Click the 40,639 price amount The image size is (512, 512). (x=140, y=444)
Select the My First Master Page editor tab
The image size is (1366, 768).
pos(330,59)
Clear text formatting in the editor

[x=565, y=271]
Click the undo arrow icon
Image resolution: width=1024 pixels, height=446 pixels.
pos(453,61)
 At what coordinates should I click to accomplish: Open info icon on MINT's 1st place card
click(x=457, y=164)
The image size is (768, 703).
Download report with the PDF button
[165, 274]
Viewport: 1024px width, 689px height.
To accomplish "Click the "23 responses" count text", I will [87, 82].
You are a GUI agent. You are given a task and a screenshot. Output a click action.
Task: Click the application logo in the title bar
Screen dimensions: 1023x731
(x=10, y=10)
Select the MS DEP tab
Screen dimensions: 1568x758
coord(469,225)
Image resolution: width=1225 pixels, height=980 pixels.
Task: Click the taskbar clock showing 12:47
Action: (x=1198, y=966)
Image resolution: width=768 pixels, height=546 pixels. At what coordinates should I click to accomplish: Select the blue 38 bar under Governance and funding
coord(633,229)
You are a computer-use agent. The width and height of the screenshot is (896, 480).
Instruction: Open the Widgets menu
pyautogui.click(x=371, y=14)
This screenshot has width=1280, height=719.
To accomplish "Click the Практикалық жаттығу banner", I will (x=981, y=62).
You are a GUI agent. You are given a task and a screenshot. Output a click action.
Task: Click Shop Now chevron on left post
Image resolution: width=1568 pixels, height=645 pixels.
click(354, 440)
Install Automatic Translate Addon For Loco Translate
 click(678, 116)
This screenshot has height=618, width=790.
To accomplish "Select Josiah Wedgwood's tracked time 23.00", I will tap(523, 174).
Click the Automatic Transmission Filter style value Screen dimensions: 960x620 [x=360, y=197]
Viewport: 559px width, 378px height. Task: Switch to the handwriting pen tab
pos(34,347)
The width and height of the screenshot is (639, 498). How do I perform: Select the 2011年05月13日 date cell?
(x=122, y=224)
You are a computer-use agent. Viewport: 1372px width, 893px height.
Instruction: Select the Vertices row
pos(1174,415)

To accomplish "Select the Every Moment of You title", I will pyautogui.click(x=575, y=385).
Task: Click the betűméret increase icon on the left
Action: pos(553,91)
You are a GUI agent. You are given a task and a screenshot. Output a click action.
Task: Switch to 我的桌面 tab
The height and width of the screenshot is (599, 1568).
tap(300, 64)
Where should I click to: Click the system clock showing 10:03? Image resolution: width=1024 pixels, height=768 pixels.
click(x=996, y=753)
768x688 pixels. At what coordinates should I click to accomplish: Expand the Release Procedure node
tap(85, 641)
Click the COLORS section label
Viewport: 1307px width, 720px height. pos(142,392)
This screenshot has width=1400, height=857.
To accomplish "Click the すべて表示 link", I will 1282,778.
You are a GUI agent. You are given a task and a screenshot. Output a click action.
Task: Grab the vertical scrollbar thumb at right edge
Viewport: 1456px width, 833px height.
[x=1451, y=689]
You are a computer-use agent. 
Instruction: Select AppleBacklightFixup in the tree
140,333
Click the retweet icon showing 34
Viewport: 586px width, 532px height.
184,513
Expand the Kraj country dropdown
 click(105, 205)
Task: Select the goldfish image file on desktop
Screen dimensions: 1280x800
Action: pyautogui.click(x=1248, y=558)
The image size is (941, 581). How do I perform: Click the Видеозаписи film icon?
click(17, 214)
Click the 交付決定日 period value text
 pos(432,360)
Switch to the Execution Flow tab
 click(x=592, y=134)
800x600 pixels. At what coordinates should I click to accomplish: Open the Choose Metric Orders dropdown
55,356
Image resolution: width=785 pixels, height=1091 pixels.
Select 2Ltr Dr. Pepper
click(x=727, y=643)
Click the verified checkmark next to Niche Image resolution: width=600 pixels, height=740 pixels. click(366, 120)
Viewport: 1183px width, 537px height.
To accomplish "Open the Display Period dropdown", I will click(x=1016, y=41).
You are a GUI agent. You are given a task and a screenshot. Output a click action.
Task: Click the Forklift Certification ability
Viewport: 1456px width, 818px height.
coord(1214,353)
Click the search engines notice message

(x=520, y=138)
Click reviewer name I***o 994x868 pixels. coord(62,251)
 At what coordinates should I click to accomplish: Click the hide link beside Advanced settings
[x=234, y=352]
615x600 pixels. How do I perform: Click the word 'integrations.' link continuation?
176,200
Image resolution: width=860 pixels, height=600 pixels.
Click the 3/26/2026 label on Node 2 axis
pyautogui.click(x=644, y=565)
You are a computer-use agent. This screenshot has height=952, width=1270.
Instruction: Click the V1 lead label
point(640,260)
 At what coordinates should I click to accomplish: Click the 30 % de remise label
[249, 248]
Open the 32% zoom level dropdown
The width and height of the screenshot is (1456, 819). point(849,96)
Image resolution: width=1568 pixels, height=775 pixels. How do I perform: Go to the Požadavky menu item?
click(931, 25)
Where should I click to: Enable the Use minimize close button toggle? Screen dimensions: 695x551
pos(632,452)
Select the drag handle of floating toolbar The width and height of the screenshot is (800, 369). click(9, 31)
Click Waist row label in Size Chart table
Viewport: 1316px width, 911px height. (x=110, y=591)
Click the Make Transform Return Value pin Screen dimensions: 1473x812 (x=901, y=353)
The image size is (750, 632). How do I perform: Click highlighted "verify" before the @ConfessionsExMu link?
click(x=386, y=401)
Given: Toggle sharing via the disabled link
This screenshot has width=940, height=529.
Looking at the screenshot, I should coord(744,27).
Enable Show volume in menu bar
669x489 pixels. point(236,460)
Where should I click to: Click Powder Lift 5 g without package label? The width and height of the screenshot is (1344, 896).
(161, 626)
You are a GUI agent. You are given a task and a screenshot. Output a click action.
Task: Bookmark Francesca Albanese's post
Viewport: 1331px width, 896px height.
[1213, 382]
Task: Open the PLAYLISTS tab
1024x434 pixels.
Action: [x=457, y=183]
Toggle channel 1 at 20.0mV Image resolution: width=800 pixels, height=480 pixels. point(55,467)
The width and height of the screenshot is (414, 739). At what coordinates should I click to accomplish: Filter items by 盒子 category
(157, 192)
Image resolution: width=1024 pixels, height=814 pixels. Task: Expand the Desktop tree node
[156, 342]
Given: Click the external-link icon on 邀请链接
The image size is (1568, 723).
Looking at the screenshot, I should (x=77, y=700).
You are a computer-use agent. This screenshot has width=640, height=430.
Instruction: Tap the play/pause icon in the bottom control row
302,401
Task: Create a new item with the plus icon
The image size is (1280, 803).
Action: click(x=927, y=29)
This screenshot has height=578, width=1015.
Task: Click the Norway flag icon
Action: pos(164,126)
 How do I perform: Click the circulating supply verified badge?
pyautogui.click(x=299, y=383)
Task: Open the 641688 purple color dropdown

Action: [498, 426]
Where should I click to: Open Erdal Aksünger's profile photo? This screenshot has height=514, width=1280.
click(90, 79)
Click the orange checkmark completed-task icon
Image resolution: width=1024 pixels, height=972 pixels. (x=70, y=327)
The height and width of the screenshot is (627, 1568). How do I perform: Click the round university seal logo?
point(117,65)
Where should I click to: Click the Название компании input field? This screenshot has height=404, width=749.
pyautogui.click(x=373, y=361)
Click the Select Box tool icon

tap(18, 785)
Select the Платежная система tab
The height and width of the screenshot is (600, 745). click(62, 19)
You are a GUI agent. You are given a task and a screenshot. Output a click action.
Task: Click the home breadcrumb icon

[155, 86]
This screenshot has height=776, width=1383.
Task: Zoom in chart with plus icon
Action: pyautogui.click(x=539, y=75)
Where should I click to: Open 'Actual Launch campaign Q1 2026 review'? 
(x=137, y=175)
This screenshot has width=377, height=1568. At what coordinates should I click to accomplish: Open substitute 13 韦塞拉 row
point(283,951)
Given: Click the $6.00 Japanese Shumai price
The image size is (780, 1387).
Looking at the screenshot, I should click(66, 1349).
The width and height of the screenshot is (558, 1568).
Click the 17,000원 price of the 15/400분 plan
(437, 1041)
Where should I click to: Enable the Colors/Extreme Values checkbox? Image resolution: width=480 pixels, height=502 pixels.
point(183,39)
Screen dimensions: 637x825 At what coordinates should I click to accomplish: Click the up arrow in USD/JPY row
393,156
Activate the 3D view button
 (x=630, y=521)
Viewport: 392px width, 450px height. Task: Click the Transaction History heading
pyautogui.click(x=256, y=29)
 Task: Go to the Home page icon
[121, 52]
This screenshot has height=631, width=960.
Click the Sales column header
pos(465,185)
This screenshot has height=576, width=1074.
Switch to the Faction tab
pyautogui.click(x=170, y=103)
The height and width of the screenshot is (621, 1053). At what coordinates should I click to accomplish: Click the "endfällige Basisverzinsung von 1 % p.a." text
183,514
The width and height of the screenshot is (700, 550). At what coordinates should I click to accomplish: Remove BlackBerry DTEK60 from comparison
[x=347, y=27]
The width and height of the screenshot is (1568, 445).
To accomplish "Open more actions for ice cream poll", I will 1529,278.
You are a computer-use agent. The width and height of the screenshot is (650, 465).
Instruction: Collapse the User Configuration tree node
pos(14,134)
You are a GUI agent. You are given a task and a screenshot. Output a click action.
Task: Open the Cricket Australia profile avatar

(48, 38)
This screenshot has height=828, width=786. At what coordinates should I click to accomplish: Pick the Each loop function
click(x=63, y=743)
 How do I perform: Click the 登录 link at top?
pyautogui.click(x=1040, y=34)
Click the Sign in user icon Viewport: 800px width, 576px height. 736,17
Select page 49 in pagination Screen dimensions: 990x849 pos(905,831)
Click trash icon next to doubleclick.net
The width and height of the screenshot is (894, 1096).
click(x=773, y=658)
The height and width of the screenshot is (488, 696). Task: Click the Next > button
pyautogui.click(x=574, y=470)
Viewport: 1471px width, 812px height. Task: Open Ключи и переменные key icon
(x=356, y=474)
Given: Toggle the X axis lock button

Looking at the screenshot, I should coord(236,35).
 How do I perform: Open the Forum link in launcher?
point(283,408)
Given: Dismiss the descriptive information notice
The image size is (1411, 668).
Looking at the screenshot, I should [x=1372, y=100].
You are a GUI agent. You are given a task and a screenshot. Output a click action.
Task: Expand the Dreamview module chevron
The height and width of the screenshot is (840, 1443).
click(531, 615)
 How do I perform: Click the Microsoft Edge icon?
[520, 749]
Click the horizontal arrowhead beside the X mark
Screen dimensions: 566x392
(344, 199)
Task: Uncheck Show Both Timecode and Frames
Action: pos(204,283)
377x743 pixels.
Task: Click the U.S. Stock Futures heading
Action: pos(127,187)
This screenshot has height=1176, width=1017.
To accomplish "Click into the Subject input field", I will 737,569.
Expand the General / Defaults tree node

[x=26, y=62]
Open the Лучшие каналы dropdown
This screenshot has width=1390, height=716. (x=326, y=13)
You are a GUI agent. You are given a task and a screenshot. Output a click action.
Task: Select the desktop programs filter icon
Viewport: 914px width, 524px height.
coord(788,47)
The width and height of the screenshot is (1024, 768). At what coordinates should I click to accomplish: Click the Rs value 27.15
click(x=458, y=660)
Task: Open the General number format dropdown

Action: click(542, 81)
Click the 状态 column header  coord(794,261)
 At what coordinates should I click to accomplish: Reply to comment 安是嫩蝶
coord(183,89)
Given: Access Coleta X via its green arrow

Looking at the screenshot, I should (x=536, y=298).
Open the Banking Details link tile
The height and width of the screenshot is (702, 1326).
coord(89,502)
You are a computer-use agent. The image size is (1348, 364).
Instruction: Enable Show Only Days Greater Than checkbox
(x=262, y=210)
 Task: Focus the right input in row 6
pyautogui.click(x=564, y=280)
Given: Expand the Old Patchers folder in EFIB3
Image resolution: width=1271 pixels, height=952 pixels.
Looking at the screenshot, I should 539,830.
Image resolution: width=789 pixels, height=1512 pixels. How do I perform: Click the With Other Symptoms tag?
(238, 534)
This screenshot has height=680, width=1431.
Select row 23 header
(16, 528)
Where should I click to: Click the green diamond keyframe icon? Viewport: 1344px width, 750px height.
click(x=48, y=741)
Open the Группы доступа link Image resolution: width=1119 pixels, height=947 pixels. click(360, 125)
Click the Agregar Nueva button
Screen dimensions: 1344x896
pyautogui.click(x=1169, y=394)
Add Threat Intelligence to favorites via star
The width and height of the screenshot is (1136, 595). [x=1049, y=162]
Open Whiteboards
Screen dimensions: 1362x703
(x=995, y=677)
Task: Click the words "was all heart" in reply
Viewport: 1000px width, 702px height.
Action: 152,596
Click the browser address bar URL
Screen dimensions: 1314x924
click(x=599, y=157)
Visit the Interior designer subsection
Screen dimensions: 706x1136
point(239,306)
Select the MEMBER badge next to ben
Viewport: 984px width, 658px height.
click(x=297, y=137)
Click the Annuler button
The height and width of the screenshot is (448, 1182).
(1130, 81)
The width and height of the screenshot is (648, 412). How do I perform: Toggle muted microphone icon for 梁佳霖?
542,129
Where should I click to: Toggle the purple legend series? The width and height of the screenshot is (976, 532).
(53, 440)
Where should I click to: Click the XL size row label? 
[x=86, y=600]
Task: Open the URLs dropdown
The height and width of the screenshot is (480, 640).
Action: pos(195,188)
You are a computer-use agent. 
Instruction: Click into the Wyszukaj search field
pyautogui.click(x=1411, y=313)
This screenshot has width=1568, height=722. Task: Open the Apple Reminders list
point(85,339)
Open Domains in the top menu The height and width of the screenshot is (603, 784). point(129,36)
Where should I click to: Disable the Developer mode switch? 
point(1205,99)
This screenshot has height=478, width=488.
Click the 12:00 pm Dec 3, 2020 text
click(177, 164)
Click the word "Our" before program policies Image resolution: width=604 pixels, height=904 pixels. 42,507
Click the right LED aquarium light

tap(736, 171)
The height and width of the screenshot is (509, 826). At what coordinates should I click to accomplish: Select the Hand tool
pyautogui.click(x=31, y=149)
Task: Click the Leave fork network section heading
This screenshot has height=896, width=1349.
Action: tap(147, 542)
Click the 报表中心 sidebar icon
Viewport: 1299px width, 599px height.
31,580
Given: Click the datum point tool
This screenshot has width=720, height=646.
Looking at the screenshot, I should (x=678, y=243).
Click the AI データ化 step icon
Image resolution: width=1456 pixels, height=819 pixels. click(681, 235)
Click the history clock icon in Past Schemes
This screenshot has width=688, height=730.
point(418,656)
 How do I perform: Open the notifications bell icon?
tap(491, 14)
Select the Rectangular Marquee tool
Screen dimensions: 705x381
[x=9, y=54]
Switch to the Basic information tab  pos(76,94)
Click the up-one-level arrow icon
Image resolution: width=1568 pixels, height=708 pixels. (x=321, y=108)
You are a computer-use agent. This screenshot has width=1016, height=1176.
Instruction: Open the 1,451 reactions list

------------------------------

**WHAT THE EXERCISE ASKS:** Return the lines from the one containing "Click the up-one-level arrow icon" through the last line of the records. Include both ends and nothing else.

**OUTPUT OF THE TASK:**
Click the up-one-level arrow icon
Image resolution: width=1568 pixels, height=708 pixels. (x=321, y=108)
You are a computer-use agent. This screenshot has width=1016, height=1176.
Instruction: Open the 1,451 reactions list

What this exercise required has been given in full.